## SUPPLIED PASSAGE

◇ ◇ ◇ ◇ ◇ ◇ ◇

# stealing photo - locally



## charles (Apr 21, 2010)

Aquarium plants

I have seen my photos being used in Russian's and Eastern Europe's website.

But this one is local in craig's list. I already sent a warning. Notice the second photo, lower right corner has a block out... And same photo you can find in my website live stock section with my copy right and name where the block out is at.


----------



## teija (Sep 30, 2010)

Sorry to hear about this Charles.

If it's your photo, I'd just flag their listing. It is annoying function on Craigslist as a seller, but it DOES remove the listing immediately. Mind you, if you've already contacted them, they might think it's you who has done it and then mailbomb you... 

Or I guess you could take it as a compliment on the excellent quality of your photos?


----------



## josephl (Apr 21, 2010)

This suggestion won't solve the current problem but does it make sense to put your label across the middle of the picture?


----------



## Ursus sapien (Apr 21, 2010)

a compliment to your photography but an infringement nonetheless.


----------



## FED (Apr 25, 2010)

Like JosephL says... you should watermark your photos right in the middle, that will put an end to future infringement.

◇ ◇ ◇ ◇ ◇ ◇ ◇

## RECORD SET
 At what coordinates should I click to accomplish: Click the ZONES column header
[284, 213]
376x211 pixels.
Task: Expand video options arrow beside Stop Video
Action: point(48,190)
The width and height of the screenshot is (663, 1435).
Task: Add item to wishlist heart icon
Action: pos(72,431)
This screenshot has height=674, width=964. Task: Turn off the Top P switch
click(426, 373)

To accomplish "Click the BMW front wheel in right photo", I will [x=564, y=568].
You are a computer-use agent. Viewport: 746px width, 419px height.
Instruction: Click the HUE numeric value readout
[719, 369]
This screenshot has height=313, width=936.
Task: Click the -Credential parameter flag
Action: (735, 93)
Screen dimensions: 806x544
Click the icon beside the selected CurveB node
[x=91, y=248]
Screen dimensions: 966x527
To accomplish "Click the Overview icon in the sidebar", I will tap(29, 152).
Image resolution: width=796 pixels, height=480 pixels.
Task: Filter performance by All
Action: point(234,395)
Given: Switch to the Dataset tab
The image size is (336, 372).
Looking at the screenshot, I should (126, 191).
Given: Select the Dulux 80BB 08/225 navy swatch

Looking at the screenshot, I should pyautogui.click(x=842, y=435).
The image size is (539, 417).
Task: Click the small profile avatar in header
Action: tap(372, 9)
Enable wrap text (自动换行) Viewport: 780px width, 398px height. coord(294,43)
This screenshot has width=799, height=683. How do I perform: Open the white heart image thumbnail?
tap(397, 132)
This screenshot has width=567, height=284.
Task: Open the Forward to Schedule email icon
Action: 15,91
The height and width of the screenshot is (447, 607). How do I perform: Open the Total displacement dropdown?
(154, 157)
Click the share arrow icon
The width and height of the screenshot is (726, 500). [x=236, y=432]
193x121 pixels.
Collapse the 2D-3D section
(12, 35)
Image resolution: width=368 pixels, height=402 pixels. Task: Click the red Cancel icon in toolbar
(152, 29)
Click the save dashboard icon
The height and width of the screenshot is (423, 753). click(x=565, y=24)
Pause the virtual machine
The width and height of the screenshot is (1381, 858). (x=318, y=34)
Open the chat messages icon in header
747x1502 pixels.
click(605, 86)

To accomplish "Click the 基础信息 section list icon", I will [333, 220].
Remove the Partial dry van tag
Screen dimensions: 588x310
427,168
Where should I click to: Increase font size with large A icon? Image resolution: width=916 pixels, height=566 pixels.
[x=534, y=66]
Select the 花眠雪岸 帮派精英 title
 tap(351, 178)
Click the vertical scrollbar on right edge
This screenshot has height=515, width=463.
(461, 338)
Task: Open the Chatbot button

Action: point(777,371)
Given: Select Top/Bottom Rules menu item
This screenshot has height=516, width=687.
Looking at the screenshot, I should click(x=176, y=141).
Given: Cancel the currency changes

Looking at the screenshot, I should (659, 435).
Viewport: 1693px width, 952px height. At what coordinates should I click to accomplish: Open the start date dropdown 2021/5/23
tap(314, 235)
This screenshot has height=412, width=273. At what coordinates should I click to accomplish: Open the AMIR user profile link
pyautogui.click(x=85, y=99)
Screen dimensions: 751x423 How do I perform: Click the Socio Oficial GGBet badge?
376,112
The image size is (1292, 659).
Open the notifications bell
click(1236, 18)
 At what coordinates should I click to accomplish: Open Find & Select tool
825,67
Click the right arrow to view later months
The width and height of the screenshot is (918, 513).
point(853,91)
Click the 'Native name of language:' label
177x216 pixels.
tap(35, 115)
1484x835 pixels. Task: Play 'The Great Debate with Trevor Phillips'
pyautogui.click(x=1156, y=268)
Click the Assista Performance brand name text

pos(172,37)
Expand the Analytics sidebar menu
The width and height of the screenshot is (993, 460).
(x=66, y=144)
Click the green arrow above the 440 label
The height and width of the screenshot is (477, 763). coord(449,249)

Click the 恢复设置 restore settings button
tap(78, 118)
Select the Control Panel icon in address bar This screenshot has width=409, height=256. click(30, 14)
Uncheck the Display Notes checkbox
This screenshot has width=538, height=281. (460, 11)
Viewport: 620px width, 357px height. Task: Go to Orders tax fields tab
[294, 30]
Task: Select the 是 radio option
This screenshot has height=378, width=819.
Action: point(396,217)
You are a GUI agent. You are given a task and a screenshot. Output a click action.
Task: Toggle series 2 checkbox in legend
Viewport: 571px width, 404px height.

◇ ◇ ◇ ◇ ◇ ◇ ◇

## WHAT TO PRODUCE
Update the photo-theft thread, starting at "## charles (Apr" and ending at "block out is at.", so that "warning" is replaced with "complaint".

## THE SOLUTION
## charles (Apr 21, 2010)

Aquarium plants

I have seen my photos being used in Russian's and Eastern Europe's website.

But this one is local in craig's list. I already sent a complaint. Notice the second photo, lower right corner has a block out... And same photo you can find in my website live stock section with my copy right and name where the block out is at.